Pero esto no es lo único llamativo de esta segunda Teoría de la Relatividad. Einstein demostró, mediante un modelo matemático, que el tiempo también se ralentiza progresivamente en la medida en que nos acercamos al centro gravitatorio de las masas. Esto quiere decir que el tiempo pasa más despacio para las personas que viven en la Tierra a nivel del mar que para las que viven en las altas montañas. Este efecto ha dejado de ser una teoría y se ha demostrado empíricamente comprobando cómo avanza el tiempo a distintas velocidades en relojes de precisión situados a distintas distancias del centro de la Tierra (el efecto es notorio simplemente comparando relojes situados encima de una mesa con otros colocados en el suelo). También ha sido este motivo para introducir correcciones en los relojes de los satélites GPS que giran alrededor de la Tierra, en los que se han hecho necesarias para compensar el efecto de ralentización del tiempo en la superficie terrestre.
Esta consecuencia de la teoría de Einstein justifica el desenlace de la película “Interstellar”, en la que el protagonista, Matthew McConaughey, viaja hacia un agujero negro (punto del espacio de ingente acumulación de masa y en consecuencia sometido al efecto de ralentización del tiempo) y regresa a la Tierra para encontrar a su hija convertida en una anciana, muchos más años mayor que él.

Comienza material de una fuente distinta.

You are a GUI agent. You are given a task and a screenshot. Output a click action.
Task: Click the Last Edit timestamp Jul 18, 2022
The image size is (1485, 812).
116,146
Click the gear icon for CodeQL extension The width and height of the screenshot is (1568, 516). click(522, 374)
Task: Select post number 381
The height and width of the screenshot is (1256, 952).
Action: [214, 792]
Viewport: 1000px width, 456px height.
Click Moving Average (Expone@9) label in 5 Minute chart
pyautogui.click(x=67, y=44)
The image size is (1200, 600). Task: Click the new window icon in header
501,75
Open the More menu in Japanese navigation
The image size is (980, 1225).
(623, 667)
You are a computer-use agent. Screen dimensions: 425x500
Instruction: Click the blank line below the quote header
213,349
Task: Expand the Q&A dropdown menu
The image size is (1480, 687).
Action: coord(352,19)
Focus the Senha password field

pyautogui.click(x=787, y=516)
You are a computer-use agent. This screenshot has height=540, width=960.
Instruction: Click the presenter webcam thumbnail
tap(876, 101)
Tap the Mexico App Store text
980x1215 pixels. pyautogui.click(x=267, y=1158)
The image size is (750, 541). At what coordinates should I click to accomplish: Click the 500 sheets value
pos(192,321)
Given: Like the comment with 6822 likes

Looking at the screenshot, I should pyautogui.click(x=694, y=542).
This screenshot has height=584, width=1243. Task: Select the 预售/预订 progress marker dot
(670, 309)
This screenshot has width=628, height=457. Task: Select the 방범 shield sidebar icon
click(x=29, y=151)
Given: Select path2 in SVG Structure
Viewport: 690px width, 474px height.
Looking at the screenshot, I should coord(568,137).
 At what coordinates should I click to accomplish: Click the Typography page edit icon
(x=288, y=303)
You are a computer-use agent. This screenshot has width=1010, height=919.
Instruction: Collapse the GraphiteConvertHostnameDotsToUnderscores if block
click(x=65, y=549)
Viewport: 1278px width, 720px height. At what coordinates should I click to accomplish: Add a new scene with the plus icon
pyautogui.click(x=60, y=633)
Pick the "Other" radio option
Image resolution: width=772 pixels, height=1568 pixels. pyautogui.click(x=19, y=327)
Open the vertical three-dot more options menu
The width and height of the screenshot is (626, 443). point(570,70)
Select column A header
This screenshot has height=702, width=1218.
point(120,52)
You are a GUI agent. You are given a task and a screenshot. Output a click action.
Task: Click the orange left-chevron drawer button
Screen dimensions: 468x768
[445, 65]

Todo esto llegó a concluir a Einstein en que no cabe hablar de espacio ni de tiempo por separado. Cada lugar está ligado a un tiempo y viceversa. Por ello, de forma académica, habría que referirse siempre a un espacio-tiempo.
¿Hemos llegado al final del camino?
Aparentemente, las teorías de Newton y de Einstein podrían antojarse suficientes para describir las leyes de la Física. Sin embargo, esto no es así. Cuando nos adentramos en el mundo de las partículas, en el terreno cuántico, subatómico, nada de lo aquí expuesto tiene validez. El mundo subatómico se rige por leyes que poco tienen que ver con los modelos de Newton o Einstein. Estamos casi como al principio; seguimos sin ser capaces de descifrar globalmente los misterios del universo y de encontrar unas leyes capaces de predecir el comportamiento de la naturaleza en todos sus posibles escenarios.
Desarrollar una ecuación, un modelo que descifre el comportamiento de todo lo que nos rodea es ahora el gran reto de la Física Cuántica. Teorías como la de Lazos o la de Cuerdas avanzan en direcciones distintas, con la aspiración de converger en un objetivo común. Pero esto será tema para desarrollar en otro momento.